Simon Farnworth

Personal information
- Full name: Simon Farnworth
- Date of birth: 28 October 1963 (age 62)
- Place of birth: Chorley, Lancashire, England
- Height: 6 ft 0 in (1.83 m)
- Position: Goalkeeper

Youth career
- 1981–1983: Bolton Wanderers

Senior career*
- Years: Team / Apps / (Gls)
- 1983–1987: Bolton Wanderers / 113 / (0)
- 1986: → Stockport County (loan) / 10 / (0)
- 1987: → Tranmere Rovers (loan) / 7 / (0)
- 1987–1990: Bury / 105 / (0)
- 1990–1993: Preston North End / 81 / (0)
- 1993–1996: Wigan Athletic / 126 / (0)
- Total:  / 442 / (0)

= Simon Farnworth =

English footballer

Simon Farnworth (born 28 October 1963) is an English former footballer who played as a goalkeeper.
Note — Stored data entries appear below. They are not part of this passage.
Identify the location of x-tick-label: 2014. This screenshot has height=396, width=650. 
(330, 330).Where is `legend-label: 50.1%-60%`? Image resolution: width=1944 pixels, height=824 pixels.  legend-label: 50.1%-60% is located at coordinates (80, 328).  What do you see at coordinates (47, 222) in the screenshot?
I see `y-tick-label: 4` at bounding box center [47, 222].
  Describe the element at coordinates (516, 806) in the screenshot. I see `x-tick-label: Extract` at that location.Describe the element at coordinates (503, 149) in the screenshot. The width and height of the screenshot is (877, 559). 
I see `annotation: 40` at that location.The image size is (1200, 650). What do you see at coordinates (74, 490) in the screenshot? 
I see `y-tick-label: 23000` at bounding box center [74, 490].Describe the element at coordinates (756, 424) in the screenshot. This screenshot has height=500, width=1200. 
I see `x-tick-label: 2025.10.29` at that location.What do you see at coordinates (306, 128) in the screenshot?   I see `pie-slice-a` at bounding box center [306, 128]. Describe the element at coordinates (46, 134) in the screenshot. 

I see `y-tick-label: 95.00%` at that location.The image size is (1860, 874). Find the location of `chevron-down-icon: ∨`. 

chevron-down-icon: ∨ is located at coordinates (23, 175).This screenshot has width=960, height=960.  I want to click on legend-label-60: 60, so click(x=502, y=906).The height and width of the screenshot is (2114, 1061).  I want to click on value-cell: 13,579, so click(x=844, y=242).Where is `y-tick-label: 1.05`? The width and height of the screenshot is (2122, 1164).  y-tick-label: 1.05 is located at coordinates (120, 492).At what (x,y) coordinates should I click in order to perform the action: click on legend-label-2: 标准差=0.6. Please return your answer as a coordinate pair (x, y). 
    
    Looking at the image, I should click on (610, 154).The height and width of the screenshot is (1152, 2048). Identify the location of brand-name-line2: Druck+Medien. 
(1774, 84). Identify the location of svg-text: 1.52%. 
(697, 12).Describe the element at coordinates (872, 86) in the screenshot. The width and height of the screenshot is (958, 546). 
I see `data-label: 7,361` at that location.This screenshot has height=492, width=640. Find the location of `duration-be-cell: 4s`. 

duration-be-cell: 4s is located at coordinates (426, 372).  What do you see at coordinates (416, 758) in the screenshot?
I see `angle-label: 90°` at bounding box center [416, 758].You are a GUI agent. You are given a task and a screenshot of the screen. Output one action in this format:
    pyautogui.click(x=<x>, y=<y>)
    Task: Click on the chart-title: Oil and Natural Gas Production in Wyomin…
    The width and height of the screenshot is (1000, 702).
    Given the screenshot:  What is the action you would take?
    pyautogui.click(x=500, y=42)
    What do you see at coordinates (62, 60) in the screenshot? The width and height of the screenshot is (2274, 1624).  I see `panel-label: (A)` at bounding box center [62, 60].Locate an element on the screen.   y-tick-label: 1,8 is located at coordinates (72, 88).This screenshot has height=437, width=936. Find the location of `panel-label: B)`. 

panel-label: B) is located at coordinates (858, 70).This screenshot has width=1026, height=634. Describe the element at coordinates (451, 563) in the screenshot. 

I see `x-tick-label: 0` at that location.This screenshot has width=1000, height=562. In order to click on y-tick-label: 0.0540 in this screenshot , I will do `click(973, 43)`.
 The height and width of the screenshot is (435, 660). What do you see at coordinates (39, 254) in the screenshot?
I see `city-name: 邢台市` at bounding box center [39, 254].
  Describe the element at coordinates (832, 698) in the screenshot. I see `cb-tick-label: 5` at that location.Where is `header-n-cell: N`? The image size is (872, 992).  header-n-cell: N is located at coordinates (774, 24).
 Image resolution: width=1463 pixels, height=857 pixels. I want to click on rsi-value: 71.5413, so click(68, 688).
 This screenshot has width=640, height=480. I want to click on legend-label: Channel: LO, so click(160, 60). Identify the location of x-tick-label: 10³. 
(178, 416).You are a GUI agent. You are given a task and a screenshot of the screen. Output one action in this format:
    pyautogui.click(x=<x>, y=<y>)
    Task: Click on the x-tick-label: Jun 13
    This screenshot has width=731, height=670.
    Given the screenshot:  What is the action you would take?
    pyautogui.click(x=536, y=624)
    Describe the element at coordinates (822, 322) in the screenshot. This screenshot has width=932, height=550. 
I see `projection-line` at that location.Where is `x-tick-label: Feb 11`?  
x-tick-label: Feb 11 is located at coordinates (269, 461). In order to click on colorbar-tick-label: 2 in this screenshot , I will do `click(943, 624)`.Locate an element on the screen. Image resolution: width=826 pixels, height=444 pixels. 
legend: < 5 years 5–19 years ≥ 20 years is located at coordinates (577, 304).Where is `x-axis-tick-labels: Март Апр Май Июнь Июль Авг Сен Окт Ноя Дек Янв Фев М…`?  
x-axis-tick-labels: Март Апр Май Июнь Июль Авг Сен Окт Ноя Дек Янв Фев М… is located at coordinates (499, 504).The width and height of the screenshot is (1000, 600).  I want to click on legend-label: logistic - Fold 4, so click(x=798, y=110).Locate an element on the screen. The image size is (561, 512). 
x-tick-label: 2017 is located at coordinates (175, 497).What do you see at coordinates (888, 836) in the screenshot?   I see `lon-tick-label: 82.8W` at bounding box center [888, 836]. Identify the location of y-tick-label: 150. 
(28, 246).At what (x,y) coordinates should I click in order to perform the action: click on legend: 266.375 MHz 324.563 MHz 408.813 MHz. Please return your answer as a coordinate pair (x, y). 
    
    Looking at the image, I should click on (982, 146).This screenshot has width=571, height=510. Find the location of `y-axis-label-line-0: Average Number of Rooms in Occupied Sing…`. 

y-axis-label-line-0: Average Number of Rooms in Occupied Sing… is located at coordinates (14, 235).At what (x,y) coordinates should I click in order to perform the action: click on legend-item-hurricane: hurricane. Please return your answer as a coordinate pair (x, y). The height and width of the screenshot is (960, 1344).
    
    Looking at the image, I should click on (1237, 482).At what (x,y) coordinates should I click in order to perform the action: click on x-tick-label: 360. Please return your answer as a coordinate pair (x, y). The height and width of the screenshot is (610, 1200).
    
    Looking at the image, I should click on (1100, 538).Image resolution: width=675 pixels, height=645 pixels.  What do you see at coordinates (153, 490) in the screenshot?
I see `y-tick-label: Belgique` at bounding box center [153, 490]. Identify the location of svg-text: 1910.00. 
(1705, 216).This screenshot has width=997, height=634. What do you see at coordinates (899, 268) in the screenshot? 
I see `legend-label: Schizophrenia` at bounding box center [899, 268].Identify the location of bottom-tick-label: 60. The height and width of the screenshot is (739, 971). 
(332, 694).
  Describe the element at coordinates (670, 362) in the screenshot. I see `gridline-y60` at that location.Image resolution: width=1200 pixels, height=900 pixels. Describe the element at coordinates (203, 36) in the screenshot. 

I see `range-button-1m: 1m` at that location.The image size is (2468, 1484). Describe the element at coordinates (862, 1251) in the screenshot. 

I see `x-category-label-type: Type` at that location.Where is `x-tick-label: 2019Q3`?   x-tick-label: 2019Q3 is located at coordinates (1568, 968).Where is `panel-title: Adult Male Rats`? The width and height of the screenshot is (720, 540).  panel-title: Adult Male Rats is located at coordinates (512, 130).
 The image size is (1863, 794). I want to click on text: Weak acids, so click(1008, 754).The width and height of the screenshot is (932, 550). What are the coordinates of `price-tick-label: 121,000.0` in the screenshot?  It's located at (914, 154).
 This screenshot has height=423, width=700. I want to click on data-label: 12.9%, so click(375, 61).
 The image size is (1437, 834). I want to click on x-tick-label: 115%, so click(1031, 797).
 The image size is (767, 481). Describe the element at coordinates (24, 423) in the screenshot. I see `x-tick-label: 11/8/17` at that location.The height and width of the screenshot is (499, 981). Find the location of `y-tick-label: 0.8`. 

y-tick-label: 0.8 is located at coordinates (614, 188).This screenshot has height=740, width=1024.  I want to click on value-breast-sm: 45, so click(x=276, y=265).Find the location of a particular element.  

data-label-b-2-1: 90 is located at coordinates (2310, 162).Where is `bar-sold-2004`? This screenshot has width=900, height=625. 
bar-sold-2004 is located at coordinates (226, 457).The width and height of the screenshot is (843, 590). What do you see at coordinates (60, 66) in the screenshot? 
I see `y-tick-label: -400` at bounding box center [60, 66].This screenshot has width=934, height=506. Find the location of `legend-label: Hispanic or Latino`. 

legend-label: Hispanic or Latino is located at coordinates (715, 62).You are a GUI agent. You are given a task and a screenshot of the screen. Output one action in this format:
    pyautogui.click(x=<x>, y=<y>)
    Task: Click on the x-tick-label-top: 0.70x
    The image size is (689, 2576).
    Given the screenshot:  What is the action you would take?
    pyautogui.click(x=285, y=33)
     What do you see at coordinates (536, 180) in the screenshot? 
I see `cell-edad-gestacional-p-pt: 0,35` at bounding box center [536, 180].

He played for Bolton Wanderers, Bury, Preston North End and Wigan Athletic, and made over 500 appearances during his career.

Simon retired from playing in 1996, and joined the backroom staff at Wigan as a physiotherapist. He then joined Liverpool, where he worked for eleven years as the head physio at Liverpool's academy. In 2009, he joined Morecambe and was appointed as the first-team physio. He left Morecambe in 2022.

In 1986 Farnworth became to date the last goalkeeper in English League football to play a match without wearing gloves, in Bolton Wanderers' 0–3 loss to Bristol City in The Freight Rover Trophy Final at Wembley Stadium.

Farnworth featured regularly in the Masters Football tournament, and played for Wigan Athletic and Bolton Wanderers.